_DOCUMENT SECTION_
┄┄┄┄┄┄┄┄┄┄
TOPS MARKETS, INC. v. QUALITY MARKETS, INC.
United States Court of Appeals, Second Circuit (1998)
Facts
- Tops Markets, Inc. (Tops) was a New York supermarket operator competing in western New York, while Penn Traffic Company (Penn) owned Quality Markets (Quality) and Sunrise Properties (Sunrise), with Sunrise a Penn subsidiary that owned and developed commercial real estate.
- The case focused on the Jamestown, New York, market, defined for the purposes of summary judgment as a seven- to ten-mile radius around the city, where 17 municipalities and about 75,000 people resided; the product market consisted of retail sale of groceries and general household merchandise in supermarkets over 7,500 square feet.
- Tops planned to re-enter the Jamestown market by acquiring a Washington Street site, which Paige, a Jamestown real estate developer, owned in four parcels.
┄┄┄┄┄┄┄┄┄┄
_WRITTEN INSTRUCTION A_
From the Tops Markets case summary, reproduce word for word the passage that opens with the words containing "United States Court" and closes with "commercial real estate.".
_WRITTEN INSTRUCTION B_
Proceed with the Tops Markets case summary, picking up after its final sentence.

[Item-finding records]
┄┄┄┄┄┄┄┄┄┄
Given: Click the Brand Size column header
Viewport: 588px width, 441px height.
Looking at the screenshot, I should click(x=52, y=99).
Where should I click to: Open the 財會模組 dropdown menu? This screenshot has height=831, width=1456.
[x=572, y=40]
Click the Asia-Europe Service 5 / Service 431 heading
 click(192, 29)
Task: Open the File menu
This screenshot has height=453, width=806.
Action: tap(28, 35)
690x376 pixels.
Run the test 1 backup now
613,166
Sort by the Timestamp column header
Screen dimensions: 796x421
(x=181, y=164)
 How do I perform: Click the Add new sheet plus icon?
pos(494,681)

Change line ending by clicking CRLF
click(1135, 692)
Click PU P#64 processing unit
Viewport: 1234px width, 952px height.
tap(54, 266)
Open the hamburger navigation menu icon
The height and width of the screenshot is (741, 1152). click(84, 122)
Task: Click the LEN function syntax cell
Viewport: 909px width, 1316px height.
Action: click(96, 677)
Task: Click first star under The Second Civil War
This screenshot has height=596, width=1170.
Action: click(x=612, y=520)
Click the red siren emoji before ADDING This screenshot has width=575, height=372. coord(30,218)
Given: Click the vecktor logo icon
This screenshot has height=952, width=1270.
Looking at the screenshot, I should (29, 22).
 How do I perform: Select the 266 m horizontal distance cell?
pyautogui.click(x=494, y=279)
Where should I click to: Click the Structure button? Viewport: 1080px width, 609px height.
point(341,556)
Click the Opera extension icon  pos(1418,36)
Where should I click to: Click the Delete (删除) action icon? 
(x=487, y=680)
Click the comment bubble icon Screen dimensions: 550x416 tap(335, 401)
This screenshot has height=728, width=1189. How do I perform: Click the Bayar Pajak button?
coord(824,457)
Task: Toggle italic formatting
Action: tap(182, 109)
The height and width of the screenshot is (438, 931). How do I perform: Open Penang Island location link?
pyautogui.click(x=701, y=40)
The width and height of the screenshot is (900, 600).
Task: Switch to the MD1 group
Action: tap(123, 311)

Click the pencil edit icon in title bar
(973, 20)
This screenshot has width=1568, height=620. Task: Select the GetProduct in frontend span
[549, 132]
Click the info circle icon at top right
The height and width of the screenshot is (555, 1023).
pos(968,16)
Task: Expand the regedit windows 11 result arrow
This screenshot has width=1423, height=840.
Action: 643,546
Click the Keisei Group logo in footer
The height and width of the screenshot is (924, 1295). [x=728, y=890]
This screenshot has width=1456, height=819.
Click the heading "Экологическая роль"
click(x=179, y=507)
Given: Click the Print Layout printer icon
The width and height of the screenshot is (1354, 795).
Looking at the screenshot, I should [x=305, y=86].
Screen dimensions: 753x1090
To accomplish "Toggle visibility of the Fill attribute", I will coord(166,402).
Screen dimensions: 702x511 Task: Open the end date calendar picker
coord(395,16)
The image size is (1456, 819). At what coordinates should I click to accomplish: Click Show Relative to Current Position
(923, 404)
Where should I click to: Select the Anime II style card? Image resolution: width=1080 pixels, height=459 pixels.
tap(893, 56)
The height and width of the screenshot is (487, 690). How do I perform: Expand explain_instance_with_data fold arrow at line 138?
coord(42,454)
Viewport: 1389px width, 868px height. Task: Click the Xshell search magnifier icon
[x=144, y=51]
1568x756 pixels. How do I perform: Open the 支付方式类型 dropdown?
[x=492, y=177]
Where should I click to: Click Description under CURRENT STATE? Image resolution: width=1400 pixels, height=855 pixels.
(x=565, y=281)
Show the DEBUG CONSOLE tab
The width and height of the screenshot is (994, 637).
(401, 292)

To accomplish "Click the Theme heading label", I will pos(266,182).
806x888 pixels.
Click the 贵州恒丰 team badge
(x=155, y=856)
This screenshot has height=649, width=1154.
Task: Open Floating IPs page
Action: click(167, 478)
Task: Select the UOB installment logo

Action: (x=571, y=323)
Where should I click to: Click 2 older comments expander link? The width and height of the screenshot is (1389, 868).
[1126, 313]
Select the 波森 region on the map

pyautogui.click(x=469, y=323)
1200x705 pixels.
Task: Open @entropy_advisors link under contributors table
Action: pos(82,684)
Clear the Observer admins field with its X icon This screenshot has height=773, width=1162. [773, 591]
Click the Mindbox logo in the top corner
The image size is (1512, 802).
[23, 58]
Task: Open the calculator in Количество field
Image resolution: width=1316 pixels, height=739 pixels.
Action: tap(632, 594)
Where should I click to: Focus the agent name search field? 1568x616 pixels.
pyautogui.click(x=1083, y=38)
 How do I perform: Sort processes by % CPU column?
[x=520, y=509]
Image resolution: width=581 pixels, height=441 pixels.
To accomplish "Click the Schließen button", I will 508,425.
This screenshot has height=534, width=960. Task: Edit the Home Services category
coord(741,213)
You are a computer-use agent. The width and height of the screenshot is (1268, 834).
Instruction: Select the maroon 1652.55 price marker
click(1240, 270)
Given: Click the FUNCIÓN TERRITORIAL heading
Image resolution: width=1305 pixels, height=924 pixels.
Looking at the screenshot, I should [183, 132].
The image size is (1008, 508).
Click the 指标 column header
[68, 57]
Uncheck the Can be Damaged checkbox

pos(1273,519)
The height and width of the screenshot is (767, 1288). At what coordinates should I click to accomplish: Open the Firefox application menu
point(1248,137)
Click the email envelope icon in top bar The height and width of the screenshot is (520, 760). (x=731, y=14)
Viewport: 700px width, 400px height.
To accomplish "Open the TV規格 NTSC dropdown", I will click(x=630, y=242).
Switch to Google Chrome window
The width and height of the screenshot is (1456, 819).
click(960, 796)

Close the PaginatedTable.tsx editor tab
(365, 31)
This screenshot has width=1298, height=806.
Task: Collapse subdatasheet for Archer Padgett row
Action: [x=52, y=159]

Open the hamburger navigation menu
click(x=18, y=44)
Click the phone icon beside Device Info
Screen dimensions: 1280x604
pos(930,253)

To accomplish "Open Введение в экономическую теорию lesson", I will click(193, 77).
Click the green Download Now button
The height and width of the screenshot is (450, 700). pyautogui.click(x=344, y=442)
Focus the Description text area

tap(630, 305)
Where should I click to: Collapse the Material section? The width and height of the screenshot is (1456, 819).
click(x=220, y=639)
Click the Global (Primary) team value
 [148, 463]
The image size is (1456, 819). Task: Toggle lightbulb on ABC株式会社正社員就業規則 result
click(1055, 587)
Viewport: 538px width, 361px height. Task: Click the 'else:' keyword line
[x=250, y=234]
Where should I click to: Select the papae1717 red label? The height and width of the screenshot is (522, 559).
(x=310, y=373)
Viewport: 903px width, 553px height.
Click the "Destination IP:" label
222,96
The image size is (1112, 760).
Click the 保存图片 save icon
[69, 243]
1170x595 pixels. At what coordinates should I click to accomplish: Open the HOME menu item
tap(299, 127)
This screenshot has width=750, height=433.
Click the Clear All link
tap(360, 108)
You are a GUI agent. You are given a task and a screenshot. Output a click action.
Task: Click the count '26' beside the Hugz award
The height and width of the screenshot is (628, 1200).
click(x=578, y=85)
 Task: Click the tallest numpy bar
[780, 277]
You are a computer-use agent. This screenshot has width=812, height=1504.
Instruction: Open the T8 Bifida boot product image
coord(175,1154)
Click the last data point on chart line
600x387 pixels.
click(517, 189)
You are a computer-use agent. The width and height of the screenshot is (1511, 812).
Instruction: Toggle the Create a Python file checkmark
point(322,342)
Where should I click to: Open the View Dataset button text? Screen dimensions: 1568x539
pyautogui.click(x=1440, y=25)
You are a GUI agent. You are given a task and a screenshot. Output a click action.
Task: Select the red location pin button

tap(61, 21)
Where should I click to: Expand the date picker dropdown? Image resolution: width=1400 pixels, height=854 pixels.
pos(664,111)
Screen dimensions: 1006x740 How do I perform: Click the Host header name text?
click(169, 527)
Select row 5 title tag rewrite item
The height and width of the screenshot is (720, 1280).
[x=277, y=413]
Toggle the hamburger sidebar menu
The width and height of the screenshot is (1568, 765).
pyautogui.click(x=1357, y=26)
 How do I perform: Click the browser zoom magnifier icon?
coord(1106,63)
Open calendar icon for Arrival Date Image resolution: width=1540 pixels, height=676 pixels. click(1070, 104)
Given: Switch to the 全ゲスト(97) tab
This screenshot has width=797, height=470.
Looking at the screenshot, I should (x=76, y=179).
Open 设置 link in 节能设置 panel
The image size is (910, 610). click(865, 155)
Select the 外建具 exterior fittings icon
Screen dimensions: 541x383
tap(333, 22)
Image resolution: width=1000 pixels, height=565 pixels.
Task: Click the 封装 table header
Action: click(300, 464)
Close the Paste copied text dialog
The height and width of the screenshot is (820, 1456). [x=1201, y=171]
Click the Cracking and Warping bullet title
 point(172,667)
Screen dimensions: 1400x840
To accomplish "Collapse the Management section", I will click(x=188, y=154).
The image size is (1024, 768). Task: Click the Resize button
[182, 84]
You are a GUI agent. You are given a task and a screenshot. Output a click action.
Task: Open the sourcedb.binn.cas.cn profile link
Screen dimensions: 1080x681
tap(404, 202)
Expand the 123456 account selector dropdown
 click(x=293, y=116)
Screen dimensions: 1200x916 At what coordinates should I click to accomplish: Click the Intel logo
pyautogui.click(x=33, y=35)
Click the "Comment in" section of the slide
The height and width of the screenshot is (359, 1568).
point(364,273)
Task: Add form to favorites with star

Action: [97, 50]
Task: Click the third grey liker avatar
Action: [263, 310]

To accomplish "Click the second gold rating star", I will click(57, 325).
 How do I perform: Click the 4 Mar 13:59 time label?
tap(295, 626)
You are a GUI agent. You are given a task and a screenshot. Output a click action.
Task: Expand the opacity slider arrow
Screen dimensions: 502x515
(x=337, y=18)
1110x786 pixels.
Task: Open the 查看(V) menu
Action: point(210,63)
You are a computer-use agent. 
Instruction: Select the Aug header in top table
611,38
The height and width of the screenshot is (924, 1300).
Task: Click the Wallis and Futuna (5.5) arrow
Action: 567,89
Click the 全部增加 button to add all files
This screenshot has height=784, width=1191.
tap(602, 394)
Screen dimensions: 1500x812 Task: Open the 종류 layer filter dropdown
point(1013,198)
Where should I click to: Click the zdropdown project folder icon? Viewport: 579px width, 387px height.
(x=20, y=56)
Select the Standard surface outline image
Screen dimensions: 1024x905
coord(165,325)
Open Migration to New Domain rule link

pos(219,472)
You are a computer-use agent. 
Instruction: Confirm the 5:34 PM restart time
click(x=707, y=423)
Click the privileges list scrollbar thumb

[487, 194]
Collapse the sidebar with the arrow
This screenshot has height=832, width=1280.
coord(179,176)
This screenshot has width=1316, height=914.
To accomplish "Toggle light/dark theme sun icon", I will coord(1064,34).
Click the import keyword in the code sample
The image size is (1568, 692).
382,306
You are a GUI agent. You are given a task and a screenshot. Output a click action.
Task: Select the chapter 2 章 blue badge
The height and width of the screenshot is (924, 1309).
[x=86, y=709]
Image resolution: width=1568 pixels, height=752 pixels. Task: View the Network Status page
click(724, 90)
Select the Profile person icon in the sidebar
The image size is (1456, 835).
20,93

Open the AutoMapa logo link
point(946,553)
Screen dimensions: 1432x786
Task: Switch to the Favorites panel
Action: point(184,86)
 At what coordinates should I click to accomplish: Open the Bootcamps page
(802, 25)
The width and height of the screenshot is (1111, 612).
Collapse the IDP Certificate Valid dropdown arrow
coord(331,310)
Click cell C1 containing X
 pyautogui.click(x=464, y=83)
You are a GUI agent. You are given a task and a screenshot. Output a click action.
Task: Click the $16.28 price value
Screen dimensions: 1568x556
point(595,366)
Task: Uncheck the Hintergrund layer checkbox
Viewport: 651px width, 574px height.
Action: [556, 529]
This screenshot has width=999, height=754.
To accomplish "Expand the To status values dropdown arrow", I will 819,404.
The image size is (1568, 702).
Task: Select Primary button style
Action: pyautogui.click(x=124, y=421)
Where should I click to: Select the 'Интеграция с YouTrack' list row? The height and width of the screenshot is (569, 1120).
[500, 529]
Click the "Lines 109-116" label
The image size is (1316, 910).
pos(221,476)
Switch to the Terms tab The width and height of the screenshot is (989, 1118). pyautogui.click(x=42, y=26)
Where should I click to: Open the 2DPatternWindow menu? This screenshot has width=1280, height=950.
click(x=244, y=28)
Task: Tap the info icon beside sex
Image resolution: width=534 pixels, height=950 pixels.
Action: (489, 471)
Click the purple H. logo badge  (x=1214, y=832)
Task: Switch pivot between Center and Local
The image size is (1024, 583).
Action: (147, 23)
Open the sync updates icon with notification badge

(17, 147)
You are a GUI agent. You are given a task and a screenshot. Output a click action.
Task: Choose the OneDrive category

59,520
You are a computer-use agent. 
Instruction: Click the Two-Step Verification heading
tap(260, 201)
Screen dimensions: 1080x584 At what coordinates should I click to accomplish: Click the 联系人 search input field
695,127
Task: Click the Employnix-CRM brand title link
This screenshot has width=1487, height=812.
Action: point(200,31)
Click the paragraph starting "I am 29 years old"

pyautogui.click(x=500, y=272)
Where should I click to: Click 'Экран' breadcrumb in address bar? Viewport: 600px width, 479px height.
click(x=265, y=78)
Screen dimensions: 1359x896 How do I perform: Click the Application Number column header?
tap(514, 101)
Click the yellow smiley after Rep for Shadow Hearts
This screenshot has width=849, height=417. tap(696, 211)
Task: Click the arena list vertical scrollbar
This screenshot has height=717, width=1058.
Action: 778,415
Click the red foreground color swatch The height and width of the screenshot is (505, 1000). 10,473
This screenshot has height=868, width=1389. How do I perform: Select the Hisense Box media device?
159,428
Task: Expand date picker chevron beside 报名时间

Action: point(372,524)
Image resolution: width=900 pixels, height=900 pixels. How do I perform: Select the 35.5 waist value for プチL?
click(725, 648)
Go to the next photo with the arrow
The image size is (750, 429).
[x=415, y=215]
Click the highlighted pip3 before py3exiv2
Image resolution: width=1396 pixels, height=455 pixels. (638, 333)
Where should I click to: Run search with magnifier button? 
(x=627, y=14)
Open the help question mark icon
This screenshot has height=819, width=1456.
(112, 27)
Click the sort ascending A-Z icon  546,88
┄┄┄┄┄┄┄┄┄┄
_EXERCISE OUTPUT A_
United States Court of Appeals, Second Circuit (1998)
Facts
- Tops Markets, Inc. (Tops) was a New York supermarket operator competing in western New York, while Penn Traffic Company (Penn) owned Quality Markets (Quality) and Sunrise Properties (Sunrise), with Sunrise a Penn subsidiary that owned and developed commercial real estate.

_EXERCISE OUTPUT B_
- Under a March 13, 1992 contract, Paige agreed to sell Tops four parcels for $475,000 with a closing date of December 15, 1992 and a provision allowing Tops to terminate unilaterally if Paige failed to obtain options on the remaining parcels.
- Quality learned of Tops’ plan and expressed interest in two of Paige’s parcels, prompting a June 30, 1992 Back-Up Agreement under which Sunrise would acquire two parcels for $225,000, contingent on Tops’ contract termination.
- The structure was later amended on November 4, 1992 to give Sunrise an option to purchase the same two parcels for a total price of $360,000 and then again on January 27, 1993 to raise the total to $765,000, with a repurchase right for Paige within a year after Sunrise acquired the land and a deed restriction prohibiting a supermarket if repurchased.
- On the same day, Paige notified Sunrise that Tops’ contract had terminated, and Sunrise acquired the parcels in April 1993.
- Tops ultimately acquired the Washington Street site by eminent domain through the Jamestown Urban Renewal Agency and opened a store there on April 19, 1997.
- Tops sued in April 1993, asserting Sherman Act claims under sections 1 and 2, plus state-law antitrust and tort claims; Paige counterclaimed on various state-law theories.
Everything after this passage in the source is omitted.